If the item has a defer date, choose whether completing the item will schedule the next occurrence as a:

  • Due Date—The item must be completed again by that date. Or;
  • Defer Until Date—The item becomes available again on that date.

Repeat From This Item’s

Choose whether completing the item will schedule the next occurrence from:

  • Completion—The repeat interval begins when the item is completed. Or;
  • Assigned Dates—The repeat interval begins at the originally assigned date.

Notifications

Use the Notifications inspector to view any notifications set for a selected item, to add new custom notifications, and to remove unwanted notifications.

The Notifications section of the inspector.

This inspector contains a list of notifications currently set for the item, followed by a control for adding new custom notifications.

Any notifications, including those automatically created based on your preferences, can be removed from an item by clicking the Click the X to remove a notification listed in the Notifications inspector. next to them on their respective rows.

If you have notifications set that don't appear when you expect them to, make sure that Notify on this Mac is checked in Notification preferences.

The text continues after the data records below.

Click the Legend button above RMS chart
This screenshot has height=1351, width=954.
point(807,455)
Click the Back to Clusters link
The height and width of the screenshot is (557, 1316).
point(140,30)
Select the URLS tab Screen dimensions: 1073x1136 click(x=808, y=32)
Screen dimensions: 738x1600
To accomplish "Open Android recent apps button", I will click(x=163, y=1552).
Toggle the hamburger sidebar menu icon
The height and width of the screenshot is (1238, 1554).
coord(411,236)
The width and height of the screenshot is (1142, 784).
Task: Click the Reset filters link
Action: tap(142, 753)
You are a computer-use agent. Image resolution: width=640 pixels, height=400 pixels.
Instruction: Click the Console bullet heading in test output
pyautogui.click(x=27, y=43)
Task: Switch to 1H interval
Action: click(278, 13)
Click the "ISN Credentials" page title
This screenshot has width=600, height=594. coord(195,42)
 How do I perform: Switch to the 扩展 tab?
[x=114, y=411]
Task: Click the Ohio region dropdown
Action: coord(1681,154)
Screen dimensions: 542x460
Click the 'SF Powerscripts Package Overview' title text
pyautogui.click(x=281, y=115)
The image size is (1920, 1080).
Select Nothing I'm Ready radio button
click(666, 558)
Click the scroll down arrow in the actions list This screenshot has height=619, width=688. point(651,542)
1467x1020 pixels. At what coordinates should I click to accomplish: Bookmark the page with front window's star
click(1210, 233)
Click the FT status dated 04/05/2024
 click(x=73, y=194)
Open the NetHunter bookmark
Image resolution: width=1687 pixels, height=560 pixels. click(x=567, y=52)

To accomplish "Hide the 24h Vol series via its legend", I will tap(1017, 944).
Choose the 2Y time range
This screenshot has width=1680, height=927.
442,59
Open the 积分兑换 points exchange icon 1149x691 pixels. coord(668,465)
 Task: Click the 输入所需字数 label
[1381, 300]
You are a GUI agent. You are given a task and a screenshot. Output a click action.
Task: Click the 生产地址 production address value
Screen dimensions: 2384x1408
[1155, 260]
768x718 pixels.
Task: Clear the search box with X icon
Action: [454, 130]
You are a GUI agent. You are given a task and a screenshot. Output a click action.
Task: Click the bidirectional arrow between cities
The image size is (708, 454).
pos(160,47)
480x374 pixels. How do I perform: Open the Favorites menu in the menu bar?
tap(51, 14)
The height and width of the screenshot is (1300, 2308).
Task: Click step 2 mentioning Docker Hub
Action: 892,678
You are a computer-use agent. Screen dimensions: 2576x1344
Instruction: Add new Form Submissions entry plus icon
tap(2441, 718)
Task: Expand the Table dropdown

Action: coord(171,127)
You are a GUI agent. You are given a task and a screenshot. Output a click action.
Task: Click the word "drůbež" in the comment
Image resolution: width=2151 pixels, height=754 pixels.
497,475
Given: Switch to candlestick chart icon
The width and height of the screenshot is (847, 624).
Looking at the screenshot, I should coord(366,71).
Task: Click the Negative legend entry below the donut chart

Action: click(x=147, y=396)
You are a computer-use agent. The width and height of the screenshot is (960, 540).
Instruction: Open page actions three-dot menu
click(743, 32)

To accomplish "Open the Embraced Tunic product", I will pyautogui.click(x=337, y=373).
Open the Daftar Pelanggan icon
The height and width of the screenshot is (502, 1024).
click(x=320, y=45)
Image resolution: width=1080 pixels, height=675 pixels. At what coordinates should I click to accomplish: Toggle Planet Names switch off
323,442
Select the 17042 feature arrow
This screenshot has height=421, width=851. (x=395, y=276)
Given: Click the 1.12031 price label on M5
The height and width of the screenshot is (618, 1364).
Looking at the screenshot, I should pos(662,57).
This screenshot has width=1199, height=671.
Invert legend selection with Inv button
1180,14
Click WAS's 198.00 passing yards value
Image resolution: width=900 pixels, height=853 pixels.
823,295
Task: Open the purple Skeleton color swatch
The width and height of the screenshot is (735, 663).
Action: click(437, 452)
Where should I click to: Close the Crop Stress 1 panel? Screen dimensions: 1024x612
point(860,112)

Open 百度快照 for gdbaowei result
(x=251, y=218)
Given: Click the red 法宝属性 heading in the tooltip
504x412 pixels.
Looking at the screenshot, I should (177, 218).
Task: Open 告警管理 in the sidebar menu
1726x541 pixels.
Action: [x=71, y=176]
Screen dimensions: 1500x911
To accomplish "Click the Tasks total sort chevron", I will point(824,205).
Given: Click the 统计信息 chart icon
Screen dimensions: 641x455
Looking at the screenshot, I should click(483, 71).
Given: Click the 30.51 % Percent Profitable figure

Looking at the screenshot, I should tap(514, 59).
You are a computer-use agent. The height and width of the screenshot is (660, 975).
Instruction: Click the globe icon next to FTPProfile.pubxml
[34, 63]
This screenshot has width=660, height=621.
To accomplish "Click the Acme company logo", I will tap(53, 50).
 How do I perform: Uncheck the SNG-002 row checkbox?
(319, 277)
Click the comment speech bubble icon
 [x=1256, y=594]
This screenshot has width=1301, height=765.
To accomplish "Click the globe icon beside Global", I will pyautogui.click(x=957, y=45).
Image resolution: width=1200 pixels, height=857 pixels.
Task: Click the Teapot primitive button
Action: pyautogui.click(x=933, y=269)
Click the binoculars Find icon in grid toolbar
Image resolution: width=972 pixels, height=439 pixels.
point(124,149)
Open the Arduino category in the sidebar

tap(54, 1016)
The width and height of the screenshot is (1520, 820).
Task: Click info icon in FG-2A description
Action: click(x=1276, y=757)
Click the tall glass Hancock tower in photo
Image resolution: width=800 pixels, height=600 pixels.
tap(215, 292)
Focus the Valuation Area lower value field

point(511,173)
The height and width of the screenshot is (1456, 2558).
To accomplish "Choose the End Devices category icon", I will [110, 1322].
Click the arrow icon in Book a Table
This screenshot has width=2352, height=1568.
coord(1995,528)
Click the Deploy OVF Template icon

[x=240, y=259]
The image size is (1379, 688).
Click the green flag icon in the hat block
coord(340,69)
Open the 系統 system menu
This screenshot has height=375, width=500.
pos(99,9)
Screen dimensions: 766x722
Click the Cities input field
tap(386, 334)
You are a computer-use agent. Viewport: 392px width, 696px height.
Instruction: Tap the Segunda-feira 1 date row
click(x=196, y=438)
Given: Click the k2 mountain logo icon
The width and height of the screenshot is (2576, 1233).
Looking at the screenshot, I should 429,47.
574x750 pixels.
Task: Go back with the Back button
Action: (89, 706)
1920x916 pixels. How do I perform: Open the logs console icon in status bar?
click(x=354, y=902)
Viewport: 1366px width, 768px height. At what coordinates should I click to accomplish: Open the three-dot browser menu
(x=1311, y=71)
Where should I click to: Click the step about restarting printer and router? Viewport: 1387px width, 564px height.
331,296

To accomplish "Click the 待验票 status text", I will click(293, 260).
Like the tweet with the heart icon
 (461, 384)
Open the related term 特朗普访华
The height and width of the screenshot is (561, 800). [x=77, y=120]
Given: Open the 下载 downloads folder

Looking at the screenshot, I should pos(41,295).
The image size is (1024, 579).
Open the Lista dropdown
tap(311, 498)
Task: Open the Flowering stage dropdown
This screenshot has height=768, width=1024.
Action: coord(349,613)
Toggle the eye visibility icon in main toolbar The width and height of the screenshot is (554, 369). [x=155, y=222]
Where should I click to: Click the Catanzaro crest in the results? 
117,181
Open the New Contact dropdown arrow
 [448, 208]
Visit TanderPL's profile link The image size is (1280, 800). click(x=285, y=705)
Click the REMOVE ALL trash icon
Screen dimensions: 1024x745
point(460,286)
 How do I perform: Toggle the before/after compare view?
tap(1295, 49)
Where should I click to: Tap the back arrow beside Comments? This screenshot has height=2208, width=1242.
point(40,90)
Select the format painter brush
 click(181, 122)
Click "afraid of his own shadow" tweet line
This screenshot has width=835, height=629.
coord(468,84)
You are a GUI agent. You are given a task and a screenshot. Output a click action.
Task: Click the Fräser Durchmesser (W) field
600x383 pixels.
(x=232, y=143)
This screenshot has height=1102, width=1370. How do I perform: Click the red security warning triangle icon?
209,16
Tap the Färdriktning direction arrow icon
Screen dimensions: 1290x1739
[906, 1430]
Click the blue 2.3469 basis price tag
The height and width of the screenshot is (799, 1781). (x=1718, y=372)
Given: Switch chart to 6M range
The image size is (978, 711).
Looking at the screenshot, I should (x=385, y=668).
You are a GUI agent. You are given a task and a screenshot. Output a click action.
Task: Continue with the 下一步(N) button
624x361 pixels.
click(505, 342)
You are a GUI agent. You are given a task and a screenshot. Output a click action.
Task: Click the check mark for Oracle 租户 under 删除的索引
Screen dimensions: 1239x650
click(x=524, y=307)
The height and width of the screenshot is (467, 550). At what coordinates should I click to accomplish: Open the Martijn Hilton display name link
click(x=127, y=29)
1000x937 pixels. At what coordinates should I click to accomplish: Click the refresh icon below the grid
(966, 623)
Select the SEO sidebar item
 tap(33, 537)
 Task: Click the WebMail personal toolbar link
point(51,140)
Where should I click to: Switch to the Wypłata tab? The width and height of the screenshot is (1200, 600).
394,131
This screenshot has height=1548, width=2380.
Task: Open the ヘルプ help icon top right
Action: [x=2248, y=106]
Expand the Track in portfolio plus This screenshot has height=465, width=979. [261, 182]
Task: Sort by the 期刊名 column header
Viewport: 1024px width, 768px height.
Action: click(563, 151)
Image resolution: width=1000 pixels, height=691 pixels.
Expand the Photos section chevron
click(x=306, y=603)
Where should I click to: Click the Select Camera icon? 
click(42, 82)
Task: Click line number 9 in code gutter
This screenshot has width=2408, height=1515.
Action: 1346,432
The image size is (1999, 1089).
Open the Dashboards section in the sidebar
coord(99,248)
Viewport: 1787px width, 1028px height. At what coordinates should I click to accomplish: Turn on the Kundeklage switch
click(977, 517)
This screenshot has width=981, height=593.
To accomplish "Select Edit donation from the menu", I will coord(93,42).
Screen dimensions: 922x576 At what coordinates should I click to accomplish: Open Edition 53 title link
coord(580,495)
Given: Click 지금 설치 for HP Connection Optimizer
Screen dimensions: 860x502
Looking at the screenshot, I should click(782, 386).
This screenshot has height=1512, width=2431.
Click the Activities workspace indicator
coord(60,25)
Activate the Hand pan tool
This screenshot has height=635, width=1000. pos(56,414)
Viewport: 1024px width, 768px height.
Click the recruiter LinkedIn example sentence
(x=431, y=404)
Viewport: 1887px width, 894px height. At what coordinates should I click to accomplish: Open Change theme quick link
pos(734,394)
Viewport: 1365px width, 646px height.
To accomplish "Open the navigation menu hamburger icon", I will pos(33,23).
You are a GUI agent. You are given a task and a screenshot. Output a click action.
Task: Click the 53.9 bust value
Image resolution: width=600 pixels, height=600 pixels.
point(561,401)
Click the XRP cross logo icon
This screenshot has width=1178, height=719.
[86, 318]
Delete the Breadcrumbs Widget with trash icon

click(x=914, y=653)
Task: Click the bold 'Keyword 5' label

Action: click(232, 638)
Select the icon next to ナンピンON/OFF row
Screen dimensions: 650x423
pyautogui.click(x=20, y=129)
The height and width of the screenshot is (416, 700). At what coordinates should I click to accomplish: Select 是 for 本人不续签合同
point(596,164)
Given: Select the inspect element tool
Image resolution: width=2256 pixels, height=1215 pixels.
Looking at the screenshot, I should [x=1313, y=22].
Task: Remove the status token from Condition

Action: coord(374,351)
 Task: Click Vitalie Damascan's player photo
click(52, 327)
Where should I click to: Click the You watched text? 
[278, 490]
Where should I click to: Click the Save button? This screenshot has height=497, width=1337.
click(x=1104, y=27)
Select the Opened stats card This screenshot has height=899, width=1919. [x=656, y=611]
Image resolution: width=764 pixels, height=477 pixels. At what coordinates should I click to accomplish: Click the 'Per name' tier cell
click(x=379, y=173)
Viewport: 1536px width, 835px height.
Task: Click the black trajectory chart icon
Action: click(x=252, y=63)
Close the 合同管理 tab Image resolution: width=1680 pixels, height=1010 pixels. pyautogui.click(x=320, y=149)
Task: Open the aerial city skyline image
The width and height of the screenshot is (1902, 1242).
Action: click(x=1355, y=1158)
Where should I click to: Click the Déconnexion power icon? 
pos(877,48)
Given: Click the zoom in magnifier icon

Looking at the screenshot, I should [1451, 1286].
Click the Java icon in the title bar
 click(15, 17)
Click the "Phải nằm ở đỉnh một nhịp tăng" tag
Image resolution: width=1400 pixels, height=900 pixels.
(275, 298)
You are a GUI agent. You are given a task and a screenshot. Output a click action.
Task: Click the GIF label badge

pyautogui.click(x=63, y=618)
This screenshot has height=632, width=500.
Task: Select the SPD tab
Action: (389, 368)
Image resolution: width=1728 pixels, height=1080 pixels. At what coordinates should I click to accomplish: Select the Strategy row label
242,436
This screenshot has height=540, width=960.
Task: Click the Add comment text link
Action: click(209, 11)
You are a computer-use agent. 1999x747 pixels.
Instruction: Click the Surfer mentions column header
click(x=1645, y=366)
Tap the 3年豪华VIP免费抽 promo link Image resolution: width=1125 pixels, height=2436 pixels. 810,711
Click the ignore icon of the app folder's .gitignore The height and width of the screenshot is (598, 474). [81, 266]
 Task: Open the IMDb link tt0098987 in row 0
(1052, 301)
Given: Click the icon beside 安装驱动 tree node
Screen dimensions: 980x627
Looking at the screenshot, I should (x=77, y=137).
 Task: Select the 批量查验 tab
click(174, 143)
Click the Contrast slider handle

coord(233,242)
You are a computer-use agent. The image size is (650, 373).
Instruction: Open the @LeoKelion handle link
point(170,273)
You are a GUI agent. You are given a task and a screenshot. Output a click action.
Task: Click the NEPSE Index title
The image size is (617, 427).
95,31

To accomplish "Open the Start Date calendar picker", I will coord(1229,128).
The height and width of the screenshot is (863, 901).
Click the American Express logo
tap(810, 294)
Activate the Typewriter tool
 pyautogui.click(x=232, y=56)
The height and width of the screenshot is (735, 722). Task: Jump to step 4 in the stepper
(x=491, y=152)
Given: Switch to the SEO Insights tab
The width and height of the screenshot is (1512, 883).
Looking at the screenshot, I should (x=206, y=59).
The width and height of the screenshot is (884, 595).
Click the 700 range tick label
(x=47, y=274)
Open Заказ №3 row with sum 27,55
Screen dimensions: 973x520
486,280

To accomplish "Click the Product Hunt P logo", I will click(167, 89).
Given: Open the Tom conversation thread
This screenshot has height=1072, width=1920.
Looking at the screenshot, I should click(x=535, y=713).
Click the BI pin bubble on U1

Preference-Based Notifications

Depending on your Notifications preferences and the attributes you have set on an item, as many as three notifications are created for it automatically.

  • Deferred—With a defer date set and Deferred checked in preferences, a notification for the defer date is automatically added.

  • Latest Start—With a due date and an estimated duration supplied for the item and Latest Start checked in preferences, a notification is created for the latest possible time the task could start for it to be completed by the due date.

  • Due—With a due date set and Due checked in preferences, a notification for the due date is automatically added.

Custom Notifications

Use the Add Notification dropdown menu to create a new notification of one of the following types:

  • Before Due—Adds a notification that occurs a set amount of time before the item is due. A notification of this type depends on the item's due date, so if the due date is changed or removed the time of the notification is likewise altered.

  • Custom—Adds a notification at a custom date and time that you choose from the calendar that accompanies this option. This is a fixed notification that doesn't depend on any other factors, so its date and time won't change even if you change the item's other dates.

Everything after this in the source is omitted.